Affluents

Publié le par Gilles Vidal

La Rencontre, le deuxième livre d’Aurélie Lesage, n’est pas un roman à proprement parler mais je dirais plutôt un très long récit éclaté où la narratrice (l’autrice ?) a mis au jour son enfance, son adolescence, ses fantasmes, ses craintes, ses espoirs, ses envies et le flux tumultueux de sa jeune vie en des sortes de thématiques invisibles mais prégnantes, tantôt sensuelles, tantôt tragiques, ironiques, abstraites, voire cruelles et ubuesques, ou alors tristes, joyeuses, éblouies, pleines d’espérance ou désespérées.
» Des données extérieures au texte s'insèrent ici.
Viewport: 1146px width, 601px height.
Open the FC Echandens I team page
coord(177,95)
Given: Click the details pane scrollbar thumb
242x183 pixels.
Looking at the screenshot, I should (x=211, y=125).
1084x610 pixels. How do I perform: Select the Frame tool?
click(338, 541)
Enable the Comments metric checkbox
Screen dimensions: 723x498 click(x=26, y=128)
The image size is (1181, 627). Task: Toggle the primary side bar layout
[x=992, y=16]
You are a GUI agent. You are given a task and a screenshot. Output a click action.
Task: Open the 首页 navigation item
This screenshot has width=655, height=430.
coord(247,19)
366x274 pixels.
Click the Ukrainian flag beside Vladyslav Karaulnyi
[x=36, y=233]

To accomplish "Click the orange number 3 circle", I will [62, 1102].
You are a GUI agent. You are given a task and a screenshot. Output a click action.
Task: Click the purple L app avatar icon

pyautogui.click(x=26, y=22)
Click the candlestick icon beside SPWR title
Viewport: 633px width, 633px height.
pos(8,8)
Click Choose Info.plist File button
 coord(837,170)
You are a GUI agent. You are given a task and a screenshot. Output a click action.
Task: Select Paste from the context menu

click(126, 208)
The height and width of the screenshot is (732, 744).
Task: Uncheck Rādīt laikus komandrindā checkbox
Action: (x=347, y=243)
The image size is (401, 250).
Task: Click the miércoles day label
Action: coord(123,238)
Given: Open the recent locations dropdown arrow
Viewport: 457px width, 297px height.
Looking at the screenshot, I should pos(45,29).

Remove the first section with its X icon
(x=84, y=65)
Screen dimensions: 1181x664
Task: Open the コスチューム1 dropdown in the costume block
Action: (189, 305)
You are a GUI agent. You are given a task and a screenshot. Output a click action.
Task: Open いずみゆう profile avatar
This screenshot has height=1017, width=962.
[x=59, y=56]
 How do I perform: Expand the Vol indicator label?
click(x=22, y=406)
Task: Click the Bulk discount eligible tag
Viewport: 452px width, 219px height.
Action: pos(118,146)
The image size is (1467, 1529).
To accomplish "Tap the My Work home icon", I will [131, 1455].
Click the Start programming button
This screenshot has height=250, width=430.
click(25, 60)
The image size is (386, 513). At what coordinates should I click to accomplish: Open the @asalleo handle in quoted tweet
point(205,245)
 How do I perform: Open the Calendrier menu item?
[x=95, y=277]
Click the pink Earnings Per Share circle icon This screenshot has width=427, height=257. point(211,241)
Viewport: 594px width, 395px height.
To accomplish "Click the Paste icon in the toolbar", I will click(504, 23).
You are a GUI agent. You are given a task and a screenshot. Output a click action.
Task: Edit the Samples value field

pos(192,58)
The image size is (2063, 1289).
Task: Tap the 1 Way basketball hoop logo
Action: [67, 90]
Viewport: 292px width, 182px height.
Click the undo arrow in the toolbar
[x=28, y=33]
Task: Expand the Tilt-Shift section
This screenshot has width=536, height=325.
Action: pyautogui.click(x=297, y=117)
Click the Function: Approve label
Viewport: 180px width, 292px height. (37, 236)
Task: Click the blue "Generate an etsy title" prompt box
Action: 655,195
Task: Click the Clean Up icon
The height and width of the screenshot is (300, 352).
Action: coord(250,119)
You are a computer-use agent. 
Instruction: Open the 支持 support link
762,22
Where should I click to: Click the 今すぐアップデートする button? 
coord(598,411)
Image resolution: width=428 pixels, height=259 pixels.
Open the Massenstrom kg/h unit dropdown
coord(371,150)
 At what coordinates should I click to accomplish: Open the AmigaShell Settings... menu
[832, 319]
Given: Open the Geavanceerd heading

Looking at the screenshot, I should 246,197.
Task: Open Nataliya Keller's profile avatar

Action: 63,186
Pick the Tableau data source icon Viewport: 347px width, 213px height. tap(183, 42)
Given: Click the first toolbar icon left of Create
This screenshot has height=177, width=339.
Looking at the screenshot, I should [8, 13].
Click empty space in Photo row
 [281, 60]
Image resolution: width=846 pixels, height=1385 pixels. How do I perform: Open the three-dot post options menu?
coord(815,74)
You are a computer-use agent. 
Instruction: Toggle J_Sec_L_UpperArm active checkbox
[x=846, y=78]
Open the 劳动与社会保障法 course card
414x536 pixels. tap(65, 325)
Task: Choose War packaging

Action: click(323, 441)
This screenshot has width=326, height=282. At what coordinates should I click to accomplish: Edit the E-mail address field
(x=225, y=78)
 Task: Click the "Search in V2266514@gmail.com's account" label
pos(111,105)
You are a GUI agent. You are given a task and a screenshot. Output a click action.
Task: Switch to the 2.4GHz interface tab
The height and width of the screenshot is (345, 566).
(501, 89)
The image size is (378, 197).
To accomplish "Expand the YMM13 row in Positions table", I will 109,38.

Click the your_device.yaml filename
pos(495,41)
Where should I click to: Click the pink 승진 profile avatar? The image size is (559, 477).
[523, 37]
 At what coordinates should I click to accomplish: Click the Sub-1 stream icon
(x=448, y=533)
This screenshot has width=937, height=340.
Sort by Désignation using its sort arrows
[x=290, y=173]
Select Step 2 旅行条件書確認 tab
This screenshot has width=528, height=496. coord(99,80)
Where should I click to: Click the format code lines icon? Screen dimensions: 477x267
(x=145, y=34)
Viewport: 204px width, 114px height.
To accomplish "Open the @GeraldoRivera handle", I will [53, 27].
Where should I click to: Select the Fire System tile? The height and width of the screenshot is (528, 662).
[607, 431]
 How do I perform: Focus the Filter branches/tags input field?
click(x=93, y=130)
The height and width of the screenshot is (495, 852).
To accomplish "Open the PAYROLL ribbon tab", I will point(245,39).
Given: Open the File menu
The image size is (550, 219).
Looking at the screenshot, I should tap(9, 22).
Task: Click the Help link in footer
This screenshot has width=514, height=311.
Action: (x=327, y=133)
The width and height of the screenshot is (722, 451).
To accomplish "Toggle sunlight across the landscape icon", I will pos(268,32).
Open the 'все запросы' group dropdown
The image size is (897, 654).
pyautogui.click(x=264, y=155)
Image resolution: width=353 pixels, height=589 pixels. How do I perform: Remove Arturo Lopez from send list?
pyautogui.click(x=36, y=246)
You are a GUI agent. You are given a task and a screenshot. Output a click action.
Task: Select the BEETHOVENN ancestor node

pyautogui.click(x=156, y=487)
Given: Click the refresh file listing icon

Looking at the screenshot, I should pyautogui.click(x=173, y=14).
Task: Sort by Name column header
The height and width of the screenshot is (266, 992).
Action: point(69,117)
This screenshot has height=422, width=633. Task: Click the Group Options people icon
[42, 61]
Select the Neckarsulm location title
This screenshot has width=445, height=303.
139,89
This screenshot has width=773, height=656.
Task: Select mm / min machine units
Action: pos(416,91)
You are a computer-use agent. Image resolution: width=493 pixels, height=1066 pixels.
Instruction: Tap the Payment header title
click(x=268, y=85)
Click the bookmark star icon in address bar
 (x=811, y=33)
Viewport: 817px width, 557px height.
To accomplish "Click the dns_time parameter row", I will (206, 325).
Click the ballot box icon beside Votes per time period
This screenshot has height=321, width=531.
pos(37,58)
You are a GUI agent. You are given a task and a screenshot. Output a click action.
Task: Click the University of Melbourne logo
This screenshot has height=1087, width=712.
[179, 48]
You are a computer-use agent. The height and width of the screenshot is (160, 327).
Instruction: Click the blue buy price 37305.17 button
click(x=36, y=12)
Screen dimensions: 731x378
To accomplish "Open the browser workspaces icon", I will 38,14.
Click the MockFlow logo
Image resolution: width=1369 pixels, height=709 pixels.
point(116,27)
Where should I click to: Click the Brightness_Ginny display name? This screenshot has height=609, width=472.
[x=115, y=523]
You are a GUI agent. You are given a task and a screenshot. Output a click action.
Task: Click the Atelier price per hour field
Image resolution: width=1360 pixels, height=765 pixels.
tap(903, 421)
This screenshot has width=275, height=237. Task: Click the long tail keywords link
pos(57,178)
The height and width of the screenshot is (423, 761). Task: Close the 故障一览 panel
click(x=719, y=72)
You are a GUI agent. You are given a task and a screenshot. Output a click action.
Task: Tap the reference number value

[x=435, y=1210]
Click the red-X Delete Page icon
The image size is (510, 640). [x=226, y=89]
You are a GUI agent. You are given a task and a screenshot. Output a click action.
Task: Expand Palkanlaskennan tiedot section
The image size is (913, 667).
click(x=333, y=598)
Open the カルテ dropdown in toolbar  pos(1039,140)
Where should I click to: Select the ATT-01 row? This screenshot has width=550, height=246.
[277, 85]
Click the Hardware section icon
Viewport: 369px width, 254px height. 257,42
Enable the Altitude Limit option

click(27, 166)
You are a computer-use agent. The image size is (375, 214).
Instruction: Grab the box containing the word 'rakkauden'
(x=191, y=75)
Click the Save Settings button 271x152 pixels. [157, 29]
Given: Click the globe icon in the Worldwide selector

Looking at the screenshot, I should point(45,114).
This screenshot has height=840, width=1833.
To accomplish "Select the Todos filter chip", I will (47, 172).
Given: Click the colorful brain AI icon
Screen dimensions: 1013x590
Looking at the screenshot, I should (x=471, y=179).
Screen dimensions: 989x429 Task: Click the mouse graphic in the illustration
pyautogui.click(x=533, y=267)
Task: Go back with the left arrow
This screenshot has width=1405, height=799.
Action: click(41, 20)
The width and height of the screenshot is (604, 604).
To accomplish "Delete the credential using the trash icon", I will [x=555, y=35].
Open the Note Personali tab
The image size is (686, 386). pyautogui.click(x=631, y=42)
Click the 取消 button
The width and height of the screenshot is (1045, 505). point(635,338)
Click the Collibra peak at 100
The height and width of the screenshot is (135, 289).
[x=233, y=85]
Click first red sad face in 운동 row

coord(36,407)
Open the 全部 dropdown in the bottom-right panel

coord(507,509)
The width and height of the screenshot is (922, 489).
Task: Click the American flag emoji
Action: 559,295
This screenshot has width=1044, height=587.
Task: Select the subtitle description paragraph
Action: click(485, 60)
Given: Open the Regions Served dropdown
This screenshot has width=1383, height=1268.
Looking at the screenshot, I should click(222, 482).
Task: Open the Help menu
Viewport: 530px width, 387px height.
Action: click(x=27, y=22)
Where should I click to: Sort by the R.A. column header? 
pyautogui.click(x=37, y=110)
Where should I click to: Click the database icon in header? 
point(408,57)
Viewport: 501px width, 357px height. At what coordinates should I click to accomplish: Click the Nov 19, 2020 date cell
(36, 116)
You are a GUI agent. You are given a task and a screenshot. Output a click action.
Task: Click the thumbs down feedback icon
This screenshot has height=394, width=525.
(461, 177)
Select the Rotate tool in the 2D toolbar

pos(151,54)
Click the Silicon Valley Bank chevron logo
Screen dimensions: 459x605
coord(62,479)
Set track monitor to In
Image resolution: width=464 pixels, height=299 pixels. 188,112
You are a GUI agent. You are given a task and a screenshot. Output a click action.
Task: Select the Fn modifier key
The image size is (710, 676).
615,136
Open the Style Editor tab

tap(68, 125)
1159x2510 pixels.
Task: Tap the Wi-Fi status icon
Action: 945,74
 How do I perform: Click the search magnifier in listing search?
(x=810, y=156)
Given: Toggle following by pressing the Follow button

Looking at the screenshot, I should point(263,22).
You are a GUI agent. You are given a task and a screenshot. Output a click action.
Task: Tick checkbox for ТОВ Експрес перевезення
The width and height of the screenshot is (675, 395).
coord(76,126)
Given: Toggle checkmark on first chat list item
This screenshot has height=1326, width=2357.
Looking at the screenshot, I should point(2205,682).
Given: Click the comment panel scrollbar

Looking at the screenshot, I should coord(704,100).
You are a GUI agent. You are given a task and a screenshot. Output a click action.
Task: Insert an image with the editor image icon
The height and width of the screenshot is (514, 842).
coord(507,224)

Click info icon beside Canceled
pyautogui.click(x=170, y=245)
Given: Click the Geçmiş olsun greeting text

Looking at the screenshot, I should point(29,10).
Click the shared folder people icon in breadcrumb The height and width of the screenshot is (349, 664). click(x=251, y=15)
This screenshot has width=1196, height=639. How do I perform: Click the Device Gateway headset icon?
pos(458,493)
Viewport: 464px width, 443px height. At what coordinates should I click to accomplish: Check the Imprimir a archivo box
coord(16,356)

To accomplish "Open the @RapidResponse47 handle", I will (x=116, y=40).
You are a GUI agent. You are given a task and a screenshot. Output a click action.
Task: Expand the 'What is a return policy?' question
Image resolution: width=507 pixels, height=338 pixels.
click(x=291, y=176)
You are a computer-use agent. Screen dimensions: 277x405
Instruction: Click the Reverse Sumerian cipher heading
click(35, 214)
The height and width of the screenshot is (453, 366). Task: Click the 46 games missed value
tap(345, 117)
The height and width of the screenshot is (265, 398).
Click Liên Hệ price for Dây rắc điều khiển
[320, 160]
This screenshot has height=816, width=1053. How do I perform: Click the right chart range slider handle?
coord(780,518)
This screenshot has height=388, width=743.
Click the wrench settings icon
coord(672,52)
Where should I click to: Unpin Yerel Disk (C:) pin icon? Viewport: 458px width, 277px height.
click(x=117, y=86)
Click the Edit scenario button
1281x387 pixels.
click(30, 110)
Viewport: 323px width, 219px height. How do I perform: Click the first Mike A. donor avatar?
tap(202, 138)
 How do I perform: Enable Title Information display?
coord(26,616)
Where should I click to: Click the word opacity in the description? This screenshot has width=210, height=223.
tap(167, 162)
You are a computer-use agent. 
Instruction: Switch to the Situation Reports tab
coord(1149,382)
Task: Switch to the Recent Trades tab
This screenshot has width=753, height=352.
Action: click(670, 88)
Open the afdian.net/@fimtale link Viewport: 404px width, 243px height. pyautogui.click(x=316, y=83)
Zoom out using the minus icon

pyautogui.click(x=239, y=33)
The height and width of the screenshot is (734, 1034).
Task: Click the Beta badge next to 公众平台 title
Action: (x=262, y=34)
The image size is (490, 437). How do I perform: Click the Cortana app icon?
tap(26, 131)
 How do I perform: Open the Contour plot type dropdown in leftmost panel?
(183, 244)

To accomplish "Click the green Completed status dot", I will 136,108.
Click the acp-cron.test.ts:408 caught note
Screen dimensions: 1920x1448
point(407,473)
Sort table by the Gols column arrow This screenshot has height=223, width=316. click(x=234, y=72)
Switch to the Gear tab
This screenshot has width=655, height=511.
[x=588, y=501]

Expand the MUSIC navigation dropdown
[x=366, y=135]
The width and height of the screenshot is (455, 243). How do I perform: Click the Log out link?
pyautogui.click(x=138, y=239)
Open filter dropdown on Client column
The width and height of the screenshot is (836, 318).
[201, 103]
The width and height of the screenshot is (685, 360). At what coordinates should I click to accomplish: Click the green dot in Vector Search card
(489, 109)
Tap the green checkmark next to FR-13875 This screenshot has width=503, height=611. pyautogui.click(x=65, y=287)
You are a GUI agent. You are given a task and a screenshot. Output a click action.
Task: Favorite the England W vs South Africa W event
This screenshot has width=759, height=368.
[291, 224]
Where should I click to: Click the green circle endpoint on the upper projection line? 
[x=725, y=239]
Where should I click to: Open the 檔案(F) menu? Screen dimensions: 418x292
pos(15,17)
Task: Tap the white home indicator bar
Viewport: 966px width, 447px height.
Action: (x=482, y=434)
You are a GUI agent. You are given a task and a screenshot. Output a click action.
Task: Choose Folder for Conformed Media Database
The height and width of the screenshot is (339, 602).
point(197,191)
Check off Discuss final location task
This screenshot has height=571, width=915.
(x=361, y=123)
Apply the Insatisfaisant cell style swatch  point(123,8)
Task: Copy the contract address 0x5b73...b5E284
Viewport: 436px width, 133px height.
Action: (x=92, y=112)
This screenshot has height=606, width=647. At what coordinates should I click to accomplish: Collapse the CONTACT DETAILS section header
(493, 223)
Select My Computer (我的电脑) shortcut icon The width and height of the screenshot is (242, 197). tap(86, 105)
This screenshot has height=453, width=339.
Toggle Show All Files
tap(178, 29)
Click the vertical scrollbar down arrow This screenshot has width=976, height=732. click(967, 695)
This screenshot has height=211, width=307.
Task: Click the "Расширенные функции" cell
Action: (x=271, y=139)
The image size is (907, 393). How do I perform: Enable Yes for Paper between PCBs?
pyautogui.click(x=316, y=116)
Le tout avec une belle écriture fluide qui passe avec aisance d’un sujet à l’autre et qui se laisse lire paresseusement comme l’eau des étroites rivières coule dans le cœur de l’été. Qu’importe le fil du récit, il s’étire et se divise en de multiples affluents qui prennent le lecteur dans leurs bras. D’autre part, la narratrice (c’est en quelque sorte la ligne rouge du récit) doit attendre la venue de l’étincelle qui provoquera LA rencontre et continuer à frotter ses cailloux imaginaires, des cailloux « si maigres, si décharnés » que l’on en dirait presque des éponges, afin qu’ils produisent l’étincelle rédemptrice. Bref, comment s’adapter à ce monde parfois impitoyable, où il est difficile de se faire une place, à ce monde où se trouve peut-être celui ou celle que l’on attend en vain ? (la rencontre primordiale qui changera tout, la vie de tous les jours bien sûr, mais aussi des perspectives d’avenir, et le reste, cette rencontre sublimée tout du long, qu’elle nomme et tutoie en quasi permanence), comme d’autres, poussiéreux aux mines grises à force de patienter, attendent un Godot imaginaire. Un récit impossible à résumer tant il est dispersé mais à lire avec grand plaisir car il éveille en nous une houle de sentiments souvent profondément enfouis.

 

La Rencontre, d’Aurélie Lesage, 239 p., 15 €, Sinope Éditions, 2022.